--- DATASET ENTRIES Enclosed Below ---
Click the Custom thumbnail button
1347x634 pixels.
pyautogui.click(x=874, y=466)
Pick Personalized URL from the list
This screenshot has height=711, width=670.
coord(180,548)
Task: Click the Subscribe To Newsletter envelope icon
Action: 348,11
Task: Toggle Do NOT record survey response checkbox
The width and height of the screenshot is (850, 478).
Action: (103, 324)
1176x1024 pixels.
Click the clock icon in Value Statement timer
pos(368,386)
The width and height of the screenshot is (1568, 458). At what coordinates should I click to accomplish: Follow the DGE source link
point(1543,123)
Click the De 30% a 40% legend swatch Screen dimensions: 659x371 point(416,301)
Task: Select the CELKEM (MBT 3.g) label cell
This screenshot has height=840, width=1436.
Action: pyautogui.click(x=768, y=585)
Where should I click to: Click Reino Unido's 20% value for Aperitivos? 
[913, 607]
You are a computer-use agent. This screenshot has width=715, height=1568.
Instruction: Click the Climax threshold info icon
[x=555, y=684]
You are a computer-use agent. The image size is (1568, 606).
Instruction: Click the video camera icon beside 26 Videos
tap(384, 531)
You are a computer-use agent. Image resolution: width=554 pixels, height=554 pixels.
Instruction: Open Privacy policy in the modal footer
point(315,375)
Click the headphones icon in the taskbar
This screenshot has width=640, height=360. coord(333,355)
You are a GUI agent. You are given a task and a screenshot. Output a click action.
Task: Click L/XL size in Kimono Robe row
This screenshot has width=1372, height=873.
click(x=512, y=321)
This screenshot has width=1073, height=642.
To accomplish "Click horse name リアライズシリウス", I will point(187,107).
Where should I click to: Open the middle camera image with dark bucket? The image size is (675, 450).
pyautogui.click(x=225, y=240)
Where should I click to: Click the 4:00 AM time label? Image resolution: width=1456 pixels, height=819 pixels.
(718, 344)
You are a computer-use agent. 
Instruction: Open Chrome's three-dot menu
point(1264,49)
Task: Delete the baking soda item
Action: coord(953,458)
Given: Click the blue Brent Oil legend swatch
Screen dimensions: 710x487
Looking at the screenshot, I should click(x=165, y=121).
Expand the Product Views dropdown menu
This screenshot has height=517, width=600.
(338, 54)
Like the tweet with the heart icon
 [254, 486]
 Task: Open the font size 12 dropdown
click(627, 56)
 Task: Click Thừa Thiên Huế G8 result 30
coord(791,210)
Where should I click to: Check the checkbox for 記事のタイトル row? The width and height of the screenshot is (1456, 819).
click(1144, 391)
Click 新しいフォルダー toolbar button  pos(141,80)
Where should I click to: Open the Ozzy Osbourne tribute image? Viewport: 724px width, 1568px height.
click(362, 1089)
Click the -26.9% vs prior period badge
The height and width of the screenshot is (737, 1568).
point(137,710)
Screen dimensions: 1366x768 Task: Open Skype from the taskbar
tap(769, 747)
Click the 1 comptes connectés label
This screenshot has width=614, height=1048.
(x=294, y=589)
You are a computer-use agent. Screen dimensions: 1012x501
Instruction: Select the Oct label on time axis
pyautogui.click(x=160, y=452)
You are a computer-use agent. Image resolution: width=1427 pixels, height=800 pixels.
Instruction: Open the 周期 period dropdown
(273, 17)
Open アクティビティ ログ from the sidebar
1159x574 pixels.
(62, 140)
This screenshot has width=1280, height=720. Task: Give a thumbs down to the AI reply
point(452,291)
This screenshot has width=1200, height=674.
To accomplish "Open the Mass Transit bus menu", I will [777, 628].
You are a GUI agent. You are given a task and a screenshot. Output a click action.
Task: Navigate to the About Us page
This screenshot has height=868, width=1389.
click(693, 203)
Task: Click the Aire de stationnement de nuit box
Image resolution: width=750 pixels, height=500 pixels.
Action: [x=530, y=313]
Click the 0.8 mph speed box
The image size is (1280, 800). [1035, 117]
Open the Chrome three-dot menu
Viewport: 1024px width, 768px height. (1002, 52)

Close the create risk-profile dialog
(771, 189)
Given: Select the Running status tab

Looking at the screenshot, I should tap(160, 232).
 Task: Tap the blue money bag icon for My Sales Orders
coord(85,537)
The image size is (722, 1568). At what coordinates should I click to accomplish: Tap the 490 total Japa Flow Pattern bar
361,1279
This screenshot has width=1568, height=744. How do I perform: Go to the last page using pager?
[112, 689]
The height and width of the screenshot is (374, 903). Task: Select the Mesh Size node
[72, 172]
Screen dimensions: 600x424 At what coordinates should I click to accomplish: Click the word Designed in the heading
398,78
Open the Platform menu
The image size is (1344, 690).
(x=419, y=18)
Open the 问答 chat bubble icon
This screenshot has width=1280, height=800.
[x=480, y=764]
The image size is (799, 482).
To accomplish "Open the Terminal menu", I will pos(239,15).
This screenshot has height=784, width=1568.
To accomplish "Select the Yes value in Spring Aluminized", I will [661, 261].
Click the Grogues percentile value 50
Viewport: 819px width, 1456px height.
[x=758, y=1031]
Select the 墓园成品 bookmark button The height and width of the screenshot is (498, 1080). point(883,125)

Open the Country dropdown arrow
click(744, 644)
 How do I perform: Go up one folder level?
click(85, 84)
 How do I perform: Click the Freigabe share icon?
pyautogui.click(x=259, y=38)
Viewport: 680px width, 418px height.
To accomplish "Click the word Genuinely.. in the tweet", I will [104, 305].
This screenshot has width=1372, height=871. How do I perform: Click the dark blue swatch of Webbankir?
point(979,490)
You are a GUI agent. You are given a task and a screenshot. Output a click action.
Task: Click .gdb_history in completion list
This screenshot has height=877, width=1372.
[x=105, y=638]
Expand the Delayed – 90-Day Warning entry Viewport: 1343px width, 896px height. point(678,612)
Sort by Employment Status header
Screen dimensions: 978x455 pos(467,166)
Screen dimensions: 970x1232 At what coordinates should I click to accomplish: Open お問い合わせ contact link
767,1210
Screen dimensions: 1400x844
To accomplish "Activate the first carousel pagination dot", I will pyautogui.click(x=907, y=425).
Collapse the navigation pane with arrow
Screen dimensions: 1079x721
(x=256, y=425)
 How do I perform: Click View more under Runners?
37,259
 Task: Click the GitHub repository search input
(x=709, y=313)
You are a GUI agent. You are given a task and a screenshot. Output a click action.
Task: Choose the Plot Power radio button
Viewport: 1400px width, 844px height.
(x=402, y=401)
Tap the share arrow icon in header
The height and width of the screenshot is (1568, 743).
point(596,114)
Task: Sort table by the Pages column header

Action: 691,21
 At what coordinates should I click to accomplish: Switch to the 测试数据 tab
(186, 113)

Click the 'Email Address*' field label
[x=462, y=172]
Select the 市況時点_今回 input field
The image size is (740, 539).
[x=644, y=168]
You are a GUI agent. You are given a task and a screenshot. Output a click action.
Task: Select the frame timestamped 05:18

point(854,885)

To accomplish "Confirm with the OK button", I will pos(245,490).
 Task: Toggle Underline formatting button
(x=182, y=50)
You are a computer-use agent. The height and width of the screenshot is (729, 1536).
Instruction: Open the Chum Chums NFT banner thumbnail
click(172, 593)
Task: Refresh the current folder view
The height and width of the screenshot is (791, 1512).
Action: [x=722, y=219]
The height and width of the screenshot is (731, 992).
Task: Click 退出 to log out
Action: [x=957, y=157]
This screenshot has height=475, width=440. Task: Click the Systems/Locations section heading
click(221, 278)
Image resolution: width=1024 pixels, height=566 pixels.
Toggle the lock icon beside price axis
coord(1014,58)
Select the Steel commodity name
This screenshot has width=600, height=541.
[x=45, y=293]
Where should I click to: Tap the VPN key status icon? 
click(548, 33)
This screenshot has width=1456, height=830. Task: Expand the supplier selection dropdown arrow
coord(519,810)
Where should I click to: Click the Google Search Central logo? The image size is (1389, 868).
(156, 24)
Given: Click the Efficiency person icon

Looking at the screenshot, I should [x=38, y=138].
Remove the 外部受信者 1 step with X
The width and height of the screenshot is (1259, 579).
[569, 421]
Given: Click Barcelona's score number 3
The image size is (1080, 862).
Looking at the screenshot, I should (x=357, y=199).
--- End of Enclosed DATASET ENTRIES ---
EXERCISE INSTRUCTIONS:
Every line above that holds the word "legend" should be copied out.

WRITTEN RESPONSE:
Click the De 30% a 40% legend swatch Screen dimensions: 659x371 point(416,301)
Given: Click the blue Brent Oil legend swatch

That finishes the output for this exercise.